EXERCISE BRIEF — Exactly as written, give back every record below.

☆ ☆ ☆

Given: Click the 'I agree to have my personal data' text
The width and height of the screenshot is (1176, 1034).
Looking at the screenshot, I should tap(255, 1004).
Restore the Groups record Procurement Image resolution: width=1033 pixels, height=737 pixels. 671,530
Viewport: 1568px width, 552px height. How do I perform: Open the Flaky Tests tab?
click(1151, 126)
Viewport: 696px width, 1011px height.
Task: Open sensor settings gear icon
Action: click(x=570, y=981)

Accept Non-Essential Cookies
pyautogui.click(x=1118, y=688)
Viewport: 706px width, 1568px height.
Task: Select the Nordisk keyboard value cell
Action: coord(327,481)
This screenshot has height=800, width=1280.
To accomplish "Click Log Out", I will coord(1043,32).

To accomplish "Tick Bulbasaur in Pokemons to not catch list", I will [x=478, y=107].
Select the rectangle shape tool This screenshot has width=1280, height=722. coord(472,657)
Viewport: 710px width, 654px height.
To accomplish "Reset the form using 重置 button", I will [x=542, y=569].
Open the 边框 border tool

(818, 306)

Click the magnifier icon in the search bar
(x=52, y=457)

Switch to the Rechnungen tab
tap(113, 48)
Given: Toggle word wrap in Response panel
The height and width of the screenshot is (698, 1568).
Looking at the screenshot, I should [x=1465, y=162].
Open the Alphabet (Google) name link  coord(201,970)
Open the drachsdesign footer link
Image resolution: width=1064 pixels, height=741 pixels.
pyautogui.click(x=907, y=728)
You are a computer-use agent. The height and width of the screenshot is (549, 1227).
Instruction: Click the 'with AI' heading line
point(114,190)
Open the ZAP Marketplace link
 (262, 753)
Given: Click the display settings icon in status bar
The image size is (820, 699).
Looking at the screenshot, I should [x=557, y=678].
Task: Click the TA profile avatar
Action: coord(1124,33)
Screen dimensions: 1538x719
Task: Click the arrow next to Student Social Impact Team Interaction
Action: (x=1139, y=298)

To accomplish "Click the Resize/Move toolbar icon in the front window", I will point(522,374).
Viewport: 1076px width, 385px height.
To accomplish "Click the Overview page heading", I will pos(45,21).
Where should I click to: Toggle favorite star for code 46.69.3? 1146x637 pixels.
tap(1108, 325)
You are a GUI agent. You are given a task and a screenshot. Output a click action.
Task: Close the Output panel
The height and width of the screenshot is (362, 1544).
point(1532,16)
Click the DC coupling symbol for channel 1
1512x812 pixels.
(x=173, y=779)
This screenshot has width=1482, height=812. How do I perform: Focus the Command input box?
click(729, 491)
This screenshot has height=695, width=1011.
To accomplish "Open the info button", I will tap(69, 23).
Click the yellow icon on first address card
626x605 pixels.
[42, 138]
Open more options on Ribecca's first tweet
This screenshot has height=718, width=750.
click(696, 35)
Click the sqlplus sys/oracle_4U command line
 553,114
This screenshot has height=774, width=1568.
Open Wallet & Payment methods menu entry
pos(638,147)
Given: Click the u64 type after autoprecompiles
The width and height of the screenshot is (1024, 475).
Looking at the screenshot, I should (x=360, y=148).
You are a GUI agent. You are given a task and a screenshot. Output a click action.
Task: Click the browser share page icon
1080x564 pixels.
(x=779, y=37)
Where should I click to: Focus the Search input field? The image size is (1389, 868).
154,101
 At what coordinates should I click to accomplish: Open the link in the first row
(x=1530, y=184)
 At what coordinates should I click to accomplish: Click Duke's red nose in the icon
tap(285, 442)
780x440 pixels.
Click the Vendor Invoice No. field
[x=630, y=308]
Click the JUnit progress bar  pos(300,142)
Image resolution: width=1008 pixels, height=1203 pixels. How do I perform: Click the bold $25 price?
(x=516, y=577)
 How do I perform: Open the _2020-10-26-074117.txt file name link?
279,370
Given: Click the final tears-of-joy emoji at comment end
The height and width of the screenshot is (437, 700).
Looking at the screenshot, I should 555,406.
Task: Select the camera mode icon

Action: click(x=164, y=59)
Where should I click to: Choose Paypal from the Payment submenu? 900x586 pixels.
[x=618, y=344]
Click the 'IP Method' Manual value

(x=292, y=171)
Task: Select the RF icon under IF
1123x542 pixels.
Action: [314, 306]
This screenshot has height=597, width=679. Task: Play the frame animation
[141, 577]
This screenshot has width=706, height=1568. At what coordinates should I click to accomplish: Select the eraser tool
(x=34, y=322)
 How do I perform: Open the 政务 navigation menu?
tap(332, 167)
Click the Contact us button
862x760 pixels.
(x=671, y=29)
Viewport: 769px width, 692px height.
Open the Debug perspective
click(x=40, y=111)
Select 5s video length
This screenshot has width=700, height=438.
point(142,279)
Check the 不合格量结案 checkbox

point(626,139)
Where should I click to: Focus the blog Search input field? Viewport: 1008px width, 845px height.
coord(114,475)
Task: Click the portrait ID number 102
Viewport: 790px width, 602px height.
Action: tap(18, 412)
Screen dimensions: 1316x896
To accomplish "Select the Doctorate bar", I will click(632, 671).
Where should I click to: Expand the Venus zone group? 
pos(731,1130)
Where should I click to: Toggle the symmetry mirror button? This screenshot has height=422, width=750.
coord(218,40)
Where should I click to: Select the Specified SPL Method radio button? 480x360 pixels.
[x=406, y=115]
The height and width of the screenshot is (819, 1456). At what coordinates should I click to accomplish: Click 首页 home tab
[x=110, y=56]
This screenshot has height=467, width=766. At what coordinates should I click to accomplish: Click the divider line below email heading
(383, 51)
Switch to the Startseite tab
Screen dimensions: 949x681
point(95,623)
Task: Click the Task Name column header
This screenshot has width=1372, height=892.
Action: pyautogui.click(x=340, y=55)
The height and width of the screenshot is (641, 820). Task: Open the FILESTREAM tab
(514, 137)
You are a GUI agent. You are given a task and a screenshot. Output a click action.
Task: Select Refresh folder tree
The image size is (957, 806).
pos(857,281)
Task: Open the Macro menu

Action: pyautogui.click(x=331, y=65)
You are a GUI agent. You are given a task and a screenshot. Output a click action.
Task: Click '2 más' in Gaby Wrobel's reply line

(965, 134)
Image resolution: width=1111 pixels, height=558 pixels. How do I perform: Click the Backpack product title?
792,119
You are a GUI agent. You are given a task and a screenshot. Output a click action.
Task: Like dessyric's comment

☆ ☆ ☆

SOLUTION —
Given: Click the 'I agree to have my personal data' text
The width and height of the screenshot is (1176, 1034).
Looking at the screenshot, I should tap(255, 1004).
Restore the Groups record Procurement Image resolution: width=1033 pixels, height=737 pixels. 671,530
Viewport: 1568px width, 552px height. How do I perform: Open the Flaky Tests tab?
click(1151, 126)
Viewport: 696px width, 1011px height.
Task: Open sensor settings gear icon
Action: click(x=570, y=981)

Accept Non-Essential Cookies
pyautogui.click(x=1118, y=688)
Viewport: 706px width, 1568px height.
Task: Select the Nordisk keyboard value cell
Action: coord(327,481)
This screenshot has height=800, width=1280.
To accomplish "Click Log Out", I will coord(1043,32).

To accomplish "Tick Bulbasaur in Pokemons to not catch list", I will [x=478, y=107].
Select the rectangle shape tool This screenshot has width=1280, height=722. coord(472,657)
Viewport: 710px width, 654px height.
To accomplish "Reset the form using 重置 button", I will [x=542, y=569].
Open the 边框 border tool

(818, 306)

Click the magnifier icon in the search bar
(x=52, y=457)

Switch to the Rechnungen tab
tap(113, 48)
Given: Toggle word wrap in Response panel
The height and width of the screenshot is (698, 1568).
Looking at the screenshot, I should [x=1465, y=162].
Open the Alphabet (Google) name link  coord(201,970)
Open the drachsdesign footer link
Image resolution: width=1064 pixels, height=741 pixels.
pyautogui.click(x=907, y=728)
You are a computer-use agent. The height and width of the screenshot is (549, 1227).
Instruction: Click the 'with AI' heading line
point(114,190)
Open the ZAP Marketplace link
 (262, 753)
Given: Click the display settings icon in status bar
The image size is (820, 699).
Looking at the screenshot, I should [x=557, y=678].
Task: Click the TA profile avatar
Action: coord(1124,33)
Screen dimensions: 1538x719
Task: Click the arrow next to Student Social Impact Team Interaction
Action: (x=1139, y=298)

To accomplish "Click the Resize/Move toolbar icon in the front window", I will point(522,374).
Viewport: 1076px width, 385px height.
To accomplish "Click the Overview page heading", I will pos(45,21).
Where should I click to: Toggle favorite star for code 46.69.3? 1146x637 pixels.
tap(1108, 325)
You are a GUI agent. You are given a task and a screenshot. Output a click action.
Task: Close the Output panel
The height and width of the screenshot is (362, 1544).
point(1532,16)
Click the DC coupling symbol for channel 1
1512x812 pixels.
(x=173, y=779)
This screenshot has width=1482, height=812. How do I perform: Focus the Command input box?
click(729, 491)
This screenshot has height=695, width=1011.
To accomplish "Open the info button", I will tap(69, 23).
Click the yellow icon on first address card
626x605 pixels.
[42, 138]
Open more options on Ribecca's first tweet
This screenshot has height=718, width=750.
click(696, 35)
Click the sqlplus sys/oracle_4U command line
 553,114
This screenshot has height=774, width=1568.
Open Wallet & Payment methods menu entry
pos(638,147)
Given: Click the u64 type after autoprecompiles
The width and height of the screenshot is (1024, 475).
Looking at the screenshot, I should (x=360, y=148).
You are a GUI agent. You are given a task and a screenshot. Output a click action.
Task: Click the browser share page icon
1080x564 pixels.
(x=779, y=37)
Where should I click to: Focus the Search input field? The image size is (1389, 868).
154,101
 At what coordinates should I click to accomplish: Open the link in the first row
(x=1530, y=184)
 At what coordinates should I click to accomplish: Click Duke's red nose in the icon
tap(285, 442)
780x440 pixels.
Click the Vendor Invoice No. field
[x=630, y=308]
Click the JUnit progress bar  pos(300,142)
Image resolution: width=1008 pixels, height=1203 pixels. How do I perform: Click the bold $25 price?
(x=516, y=577)
 How do I perform: Open the _2020-10-26-074117.txt file name link?
279,370
Given: Click the final tears-of-joy emoji at comment end
The height and width of the screenshot is (437, 700).
Looking at the screenshot, I should 555,406.
Task: Select the camera mode icon

Action: click(x=164, y=59)
Where should I click to: Choose Paypal from the Payment submenu? 900x586 pixels.
[x=618, y=344]
Click the 'IP Method' Manual value

(x=292, y=171)
Task: Select the RF icon under IF
1123x542 pixels.
Action: [314, 306]
This screenshot has height=597, width=679. Task: Play the frame animation
[141, 577]
This screenshot has width=706, height=1568. At what coordinates should I click to accomplish: Select the eraser tool
(x=34, y=322)
 How do I perform: Open the 政务 navigation menu?
tap(332, 167)
Click the Contact us button
862x760 pixels.
(x=671, y=29)
Viewport: 769px width, 692px height.
Open the Debug perspective
click(x=40, y=111)
Select 5s video length
This screenshot has width=700, height=438.
point(142,279)
Check the 不合格量结案 checkbox

point(626,139)
Where should I click to: Focus the blog Search input field? Viewport: 1008px width, 845px height.
coord(114,475)
Task: Click the portrait ID number 102
Viewport: 790px width, 602px height.
Action: tap(18, 412)
Screen dimensions: 1316x896
To accomplish "Select the Doctorate bar", I will click(632, 671).
Where should I click to: Expand the Venus zone group? 
pos(731,1130)
Where should I click to: Toggle the symmetry mirror button? This screenshot has height=422, width=750.
coord(218,40)
Where should I click to: Select the Specified SPL Method radio button? 480x360 pixels.
[x=406, y=115]
The height and width of the screenshot is (819, 1456). At what coordinates should I click to accomplish: Click 首页 home tab
[x=110, y=56]
This screenshot has height=467, width=766. At what coordinates should I click to accomplish: Click the divider line below email heading
(383, 51)
Switch to the Startseite tab
Screen dimensions: 949x681
point(95,623)
Task: Click the Task Name column header
This screenshot has width=1372, height=892.
Action: pyautogui.click(x=340, y=55)
The height and width of the screenshot is (641, 820). Task: Open the FILESTREAM tab
(514, 137)
You are a GUI agent. You are given a task and a screenshot. Output a click action.
Task: Select Refresh folder tree
The image size is (957, 806).
pos(857,281)
Task: Open the Macro menu

Action: pyautogui.click(x=331, y=65)
You are a GUI agent. You are given a task and a screenshot. Output a click action.
Task: Click '2 más' in Gaby Wrobel's reply line

(965, 134)
Image resolution: width=1111 pixels, height=558 pixels. How do I perform: Click the Backpack product title?
792,119
You are a GUI agent. You are given a task and a screenshot. Output a click action.
Task: Like dessyric's comment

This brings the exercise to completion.